The CU and Octapharma teams proposed the Fibryga trial as a first step in what could prove to be an ongoing partnership.
“This is an investigator-initiated trial,” Ginde says. “The science, design, data collection, and dissemination are coming from our team.” But he adds that the CU researchers are also partnering with Octapharma’s “fantastic team of scientists. We’re meeting regularly. We’re talking about our ideas and we’re hearing them out on their ideas. We work together.

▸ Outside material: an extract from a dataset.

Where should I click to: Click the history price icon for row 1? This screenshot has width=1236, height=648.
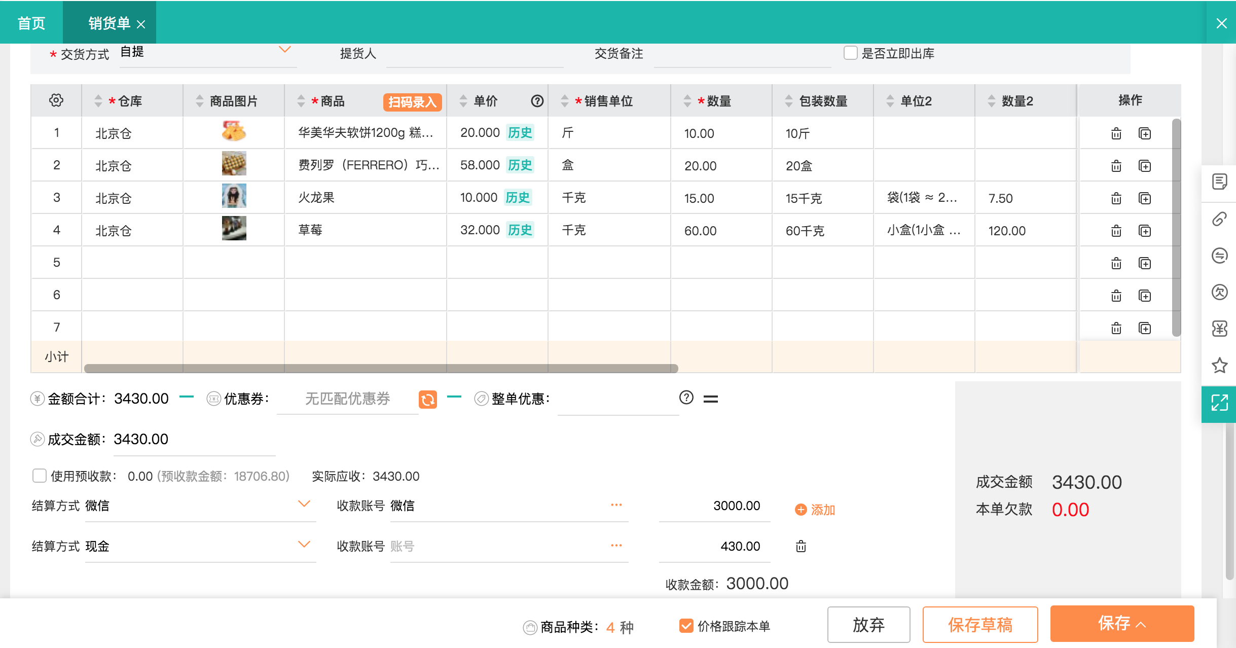(520, 133)
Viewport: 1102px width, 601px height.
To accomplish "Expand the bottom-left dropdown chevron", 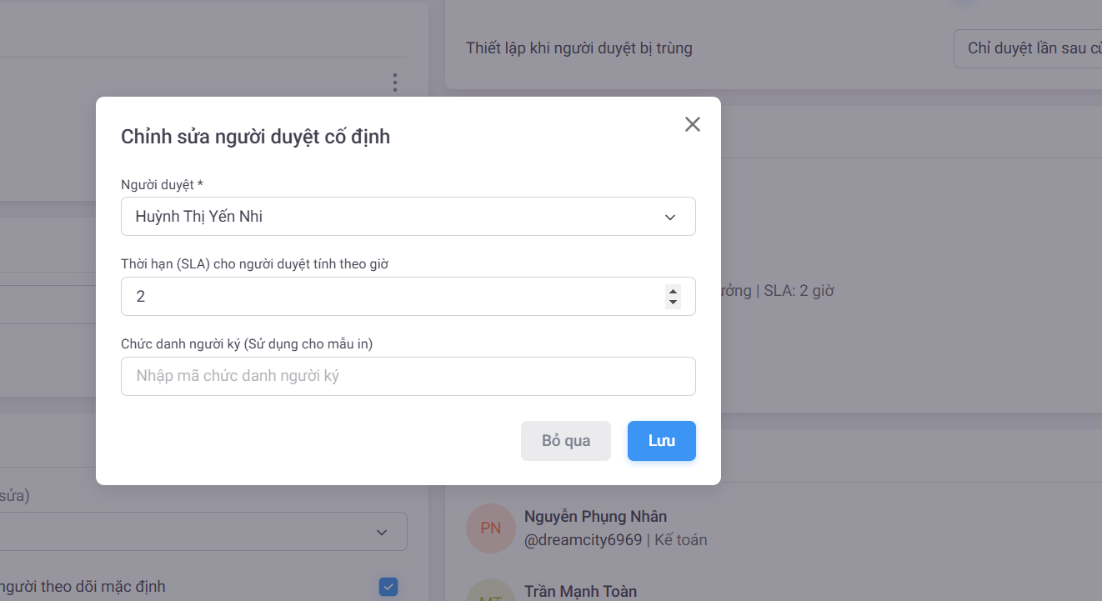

They’re experts on their own product, so this is truly a collaboration.”
If the EFFECT trial proves successful, Ginde says, “we can immediately scale up and make this available to a large number of trauma patients around the country and around the world. That’s the beauty of academic-industry partnerships.”
Ginde credits CU Innovations, which helps foster business partnerships at the university, for its role. Key additional contributors on the EFFECT trial are data coordinating lead Tianjing Li, PhD, professor of ophthalmology; statistical coordinating lead Alex Kaizer, PhD, associate professor in the Colorado School of Public Health; and Vik Bebarta, MD (U.S. Air Force Colonel Reserve), professor and interim chair of DEM and director of the CU Center for COMBAT Research.
At a time when Ginde is taking on new clinical research leadership roles at CU Anschutz, he says this major collaboration with an industry partner on a study is “a big deal in terms of demonstrating what we’re trying to accomplish – have good scientific ideas, develop partnerships with industry and government, and then be able to execute on the work and make a big impact on health.”
Adds Douin: “Our team of trauma surgeons, emergency medicine physicians, and anesthesiologists, here at CU and around the country, are incredibly excited about the potential to improve the lives of injured patients.”